Llamados a ser santos

Llamados a ser santos
“Todos estamos llamados a la santidad, y sólo los santos pueden renovar la humanidad.” (Beato Juan Pablo II)

viernes, 25 de marzo de 2011

Maria, la esclava obediente del Señor

Marko Ivan Rupnik Anunciación
“ Las palabras de María en la Anunciación: «He aquí la esclava del Señor; hágase en mí según tu palabra» (Lc 1,38), ponen de manifiesto una actitud característica de la religiosidad hebrea. Moisés, al comienzo de la antigua alianza, como respuesta a la llamada del Señor, se había declarado su siervo (cf. Ex 4,10; 14,31). Al llegar la nueva alianza, también María responde a Dios con un acto de libre sumisión y de consciente abandono a su voluntad, manifestando plena disponibilidad a ser «la esclava del Señor».

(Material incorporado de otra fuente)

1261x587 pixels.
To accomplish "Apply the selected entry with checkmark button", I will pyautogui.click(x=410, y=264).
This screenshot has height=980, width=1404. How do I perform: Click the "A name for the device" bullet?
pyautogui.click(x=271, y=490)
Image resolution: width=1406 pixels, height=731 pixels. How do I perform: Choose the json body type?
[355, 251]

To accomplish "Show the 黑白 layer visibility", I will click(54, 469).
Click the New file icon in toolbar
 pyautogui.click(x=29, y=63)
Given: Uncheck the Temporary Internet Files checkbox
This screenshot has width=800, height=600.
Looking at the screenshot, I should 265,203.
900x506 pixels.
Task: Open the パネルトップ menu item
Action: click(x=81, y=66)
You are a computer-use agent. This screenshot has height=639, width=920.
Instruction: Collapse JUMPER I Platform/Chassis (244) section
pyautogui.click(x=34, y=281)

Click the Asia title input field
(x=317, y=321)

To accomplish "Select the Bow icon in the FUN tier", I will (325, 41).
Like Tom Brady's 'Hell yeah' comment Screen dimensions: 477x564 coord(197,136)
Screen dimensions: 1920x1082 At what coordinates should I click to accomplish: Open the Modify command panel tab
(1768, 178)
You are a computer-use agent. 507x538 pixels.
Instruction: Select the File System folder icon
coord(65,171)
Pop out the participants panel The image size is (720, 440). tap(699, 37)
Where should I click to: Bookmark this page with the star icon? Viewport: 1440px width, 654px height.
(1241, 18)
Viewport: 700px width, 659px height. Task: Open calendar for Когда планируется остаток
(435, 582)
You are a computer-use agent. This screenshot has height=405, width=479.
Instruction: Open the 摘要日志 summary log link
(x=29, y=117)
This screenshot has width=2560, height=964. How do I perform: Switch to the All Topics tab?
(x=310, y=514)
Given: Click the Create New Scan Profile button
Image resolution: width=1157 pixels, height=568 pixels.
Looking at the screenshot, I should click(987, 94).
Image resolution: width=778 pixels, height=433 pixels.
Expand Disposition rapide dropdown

La expresión «siervo» de Dios se aplica en el Antiguo Testamento a todos los que son llamados a ejercer una misión en favor del pueblo elegido: Abraham (Gn 26,24), Isaac (Gn 24,14) Jacob (Ex 32,13; Ez 37,25), Josué (Jos 24,29), David (2 Sm 7,8) etc. Son siervos también los profetas y los sacerdotes, a quienes se encomienda la misión de formar al pueblo para el servicio fiel del Señor. El libro del profeta Isaías exalta en la docilidad del «Siervo sufriente» un modelo de fidelidad a Dios con la esperanza de rescate por los pecados del pueblo (cf, Is 42-53). También algunas mujeres brindan ejemplos de fidelidad, como la reina Ester, que, antes de interceder por la salvación de los hebreos, dirige una oración a Dios, llamándose varias veces «tu sierva» (Est 4,17).

María, la «llena de gracia», al proclamarse «esclava del Señor», desea comprometerse a realizar personalmente de modo perfecto el servicio que Dios espera de todo su pueblo. Las palabras: «He aquí la esclava del Señor» anuncian a Aquel que dirá de sí mismo: «El Hijo del hombre no ha venido a ser servido, sino a servir y a dar su vida como rescate por muchos» (Mc 10,45; cf. Mt 20,28). Así, el Espíritu Santo realiza entre la Madre y el Hijo una armonía de disposiciones íntimas, que permitirá a María asumir plenamente su función materna con respecto a Jesús, acompañándolo en su misión de Siervo.”
Invito visitar el sitio del Directorio Franciscano con un completísimo detalle de enlaces marianos

2 comentarios:

Javier dijo...

Opino que aquel que se presenta ante Dios como un esclavo sera tratado como tal. Todos somos siervos de dios unos de forma conscientes y otros no, un 'pecador' sirve a Dios aun sin saberlo porque cumple con su voluntad, pero un amigo de Dios cumple con su voluntad y de forma consciente porque asi lo ha decidido y por eso esta en el camino. Somos siervos pero la meta es llegar a ser amigos, el antiguo testamento no SIRVE por eso se hizo uno nuevo ...

Ludmila Hribar dijo...

Bueno mira Javier, la palabra esclavo tiene una etimología muy particular.
En cuanto al texto es cita de las palabras de Juan Pablo II y creo que allí el explica muy claramente el servicio de Maria. Por otra parte considero que ningún “pecador”, y lo somos todos, le sirve precisamente a Dios en estado de pecado; el pecado no es su voluntad sino la nuestra pero Dios nos ofrece liberarnos del pecado si queremos, por eso nos hizo libres, mediante los medios que tenemos a nuestro alcance sujeto siempre a nuestro arrepentimiento. Claro que podemos ser “amigos” de Dios y lo somos, pero no tiene nada de malo considerarse siervo de alguien, menos aun de Dios porque siempre y en nuestra condición de criaturas estamos “sirviendo” a alguien y eso debiera ser un orgullo, no una “pesadilla”. El Antiguo Testamento es un libro histórico y es difícil de entender, hay que quemar pestañas para penetrarlo a fondo y no nos tomamos (y me incluyo) el tiempo para su estudio profundo, a veces sencillamente por falta de tiempo. Decir que no sirve es como decir que la historia antigua no sirve por eso se hizo una nueva.